Russia is a superpower no longer, so what is behind President Putin’s bold actions toward Hamas, Iran, Eastern Europe and China? Russia will play a critical role in geopolitics and globalization in the 21st century. No longer a superpower, it is still a superplayer.
by Cecil E. Maranville
A self-confident Vladimir Putin took a reporter's tough question head-on last February. The question had to do with whether Moscow was using its control of natural gas supplies as a political tool. The reporter was referring to the Russian company Gazprom, which forced Ukraine to accept a huge price increase in January. Because the Kremlin owns a controlling interest in the giant oil and gas company, Gazprom's policies are Russia's polices.
Russia wants membership in the World Trade Organization, which would not look favorably on what amounts to Russian imperialism, meddling in the Ukraine to hobble its pro-Western government.
But rather than step back from that impression, Putin shot back to the reporter's question: "We still have plenty of nuclear rockets, too!" (Owen Matthews, "Russian Nukes Redux," Newsweek International, Feb. 13, 2006). Such bravado would hardly comfort the WTO. He added that new Russian missiles were capable of out-maneuvering any missile-defense system. The last comment was for Washington, as the United States is the only nation with such a system.

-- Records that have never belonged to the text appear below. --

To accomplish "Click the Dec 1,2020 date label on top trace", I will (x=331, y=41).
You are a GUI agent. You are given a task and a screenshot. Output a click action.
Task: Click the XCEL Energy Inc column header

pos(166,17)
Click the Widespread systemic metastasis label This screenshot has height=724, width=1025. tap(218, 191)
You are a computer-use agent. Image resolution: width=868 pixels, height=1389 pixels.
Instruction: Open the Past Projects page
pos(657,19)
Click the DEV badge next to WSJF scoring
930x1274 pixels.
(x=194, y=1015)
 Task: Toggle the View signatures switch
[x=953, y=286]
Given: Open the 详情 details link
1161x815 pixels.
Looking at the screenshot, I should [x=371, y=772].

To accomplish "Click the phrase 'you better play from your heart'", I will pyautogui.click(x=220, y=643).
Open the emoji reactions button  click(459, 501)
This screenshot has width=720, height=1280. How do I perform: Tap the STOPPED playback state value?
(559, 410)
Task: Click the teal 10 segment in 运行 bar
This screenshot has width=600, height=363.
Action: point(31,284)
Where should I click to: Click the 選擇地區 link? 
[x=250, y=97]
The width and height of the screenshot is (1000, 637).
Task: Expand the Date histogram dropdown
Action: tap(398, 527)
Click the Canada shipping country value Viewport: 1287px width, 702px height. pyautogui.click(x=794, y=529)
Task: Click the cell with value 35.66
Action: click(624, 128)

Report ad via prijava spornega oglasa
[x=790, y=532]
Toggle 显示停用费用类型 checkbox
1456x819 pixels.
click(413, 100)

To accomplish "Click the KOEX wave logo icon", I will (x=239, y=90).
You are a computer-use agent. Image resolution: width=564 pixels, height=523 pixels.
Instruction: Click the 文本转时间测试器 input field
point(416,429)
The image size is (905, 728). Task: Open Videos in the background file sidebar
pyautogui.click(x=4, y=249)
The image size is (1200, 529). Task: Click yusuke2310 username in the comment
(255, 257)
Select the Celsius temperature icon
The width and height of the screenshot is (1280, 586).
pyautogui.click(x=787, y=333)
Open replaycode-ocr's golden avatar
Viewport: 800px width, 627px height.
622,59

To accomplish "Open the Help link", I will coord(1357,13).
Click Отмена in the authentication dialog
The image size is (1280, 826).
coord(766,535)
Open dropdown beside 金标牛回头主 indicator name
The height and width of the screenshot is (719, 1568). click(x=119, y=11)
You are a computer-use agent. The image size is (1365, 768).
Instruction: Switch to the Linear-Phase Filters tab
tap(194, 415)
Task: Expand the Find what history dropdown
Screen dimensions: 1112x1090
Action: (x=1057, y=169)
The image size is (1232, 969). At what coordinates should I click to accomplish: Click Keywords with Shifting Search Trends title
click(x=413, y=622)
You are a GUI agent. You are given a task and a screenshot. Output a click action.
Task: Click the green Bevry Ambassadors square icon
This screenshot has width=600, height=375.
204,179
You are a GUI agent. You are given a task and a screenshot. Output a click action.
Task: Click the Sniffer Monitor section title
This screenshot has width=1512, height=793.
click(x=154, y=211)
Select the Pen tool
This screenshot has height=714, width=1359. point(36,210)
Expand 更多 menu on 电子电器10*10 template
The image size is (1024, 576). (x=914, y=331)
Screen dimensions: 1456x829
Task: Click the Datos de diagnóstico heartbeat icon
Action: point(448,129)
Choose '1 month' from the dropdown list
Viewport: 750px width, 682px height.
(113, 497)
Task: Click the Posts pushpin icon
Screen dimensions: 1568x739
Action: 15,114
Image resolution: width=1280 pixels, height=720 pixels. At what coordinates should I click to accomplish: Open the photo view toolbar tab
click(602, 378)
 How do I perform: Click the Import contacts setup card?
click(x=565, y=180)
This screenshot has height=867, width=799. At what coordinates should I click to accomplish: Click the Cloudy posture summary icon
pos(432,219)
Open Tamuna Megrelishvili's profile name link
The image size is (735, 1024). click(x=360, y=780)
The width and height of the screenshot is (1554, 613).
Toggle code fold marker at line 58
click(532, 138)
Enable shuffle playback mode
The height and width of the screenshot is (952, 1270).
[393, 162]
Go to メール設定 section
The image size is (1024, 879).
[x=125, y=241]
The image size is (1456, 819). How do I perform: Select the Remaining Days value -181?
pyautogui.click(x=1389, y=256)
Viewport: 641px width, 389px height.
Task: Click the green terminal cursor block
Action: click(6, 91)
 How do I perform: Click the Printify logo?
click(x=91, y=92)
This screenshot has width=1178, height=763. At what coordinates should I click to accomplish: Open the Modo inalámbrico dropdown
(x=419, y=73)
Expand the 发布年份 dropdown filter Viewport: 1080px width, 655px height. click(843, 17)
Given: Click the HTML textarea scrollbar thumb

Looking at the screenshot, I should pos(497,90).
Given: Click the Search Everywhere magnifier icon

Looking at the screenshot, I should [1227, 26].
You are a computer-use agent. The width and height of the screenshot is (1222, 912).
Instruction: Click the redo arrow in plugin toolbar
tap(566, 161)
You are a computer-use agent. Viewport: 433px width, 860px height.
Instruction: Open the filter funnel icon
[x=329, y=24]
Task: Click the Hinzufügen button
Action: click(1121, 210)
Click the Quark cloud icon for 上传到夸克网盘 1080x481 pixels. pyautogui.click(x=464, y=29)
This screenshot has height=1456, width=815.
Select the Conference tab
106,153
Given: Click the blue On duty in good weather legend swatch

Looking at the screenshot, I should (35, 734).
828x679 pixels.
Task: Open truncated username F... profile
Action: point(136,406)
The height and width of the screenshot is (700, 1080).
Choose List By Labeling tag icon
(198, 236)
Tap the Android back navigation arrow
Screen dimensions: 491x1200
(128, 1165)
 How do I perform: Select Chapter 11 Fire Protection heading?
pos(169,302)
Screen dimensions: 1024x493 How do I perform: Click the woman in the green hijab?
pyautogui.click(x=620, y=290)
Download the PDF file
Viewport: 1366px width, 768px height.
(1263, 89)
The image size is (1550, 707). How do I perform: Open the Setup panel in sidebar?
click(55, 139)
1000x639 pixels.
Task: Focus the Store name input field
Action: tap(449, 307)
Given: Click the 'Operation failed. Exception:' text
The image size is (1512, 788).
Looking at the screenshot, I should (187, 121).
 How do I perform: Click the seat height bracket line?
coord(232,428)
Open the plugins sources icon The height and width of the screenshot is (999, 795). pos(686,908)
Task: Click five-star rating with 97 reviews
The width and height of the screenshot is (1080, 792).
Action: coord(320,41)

Putin's speech played well to the Russians, with whom he remains popular (he won his second term with 70 percent of the vote; his closest rival received only 14 percent), but it's all for show. In reality, the new missiles are only in the development stage, and the rockets and submarines needed to launch the missiles are themselves nearly past their period of usefulness.
A decade from now, according to Russian security expert Dr. Aleksei Arbatov, "Russia is likely to have just 500 warheads...to America's 2,000 state-of-the-art nukes" (ibid.).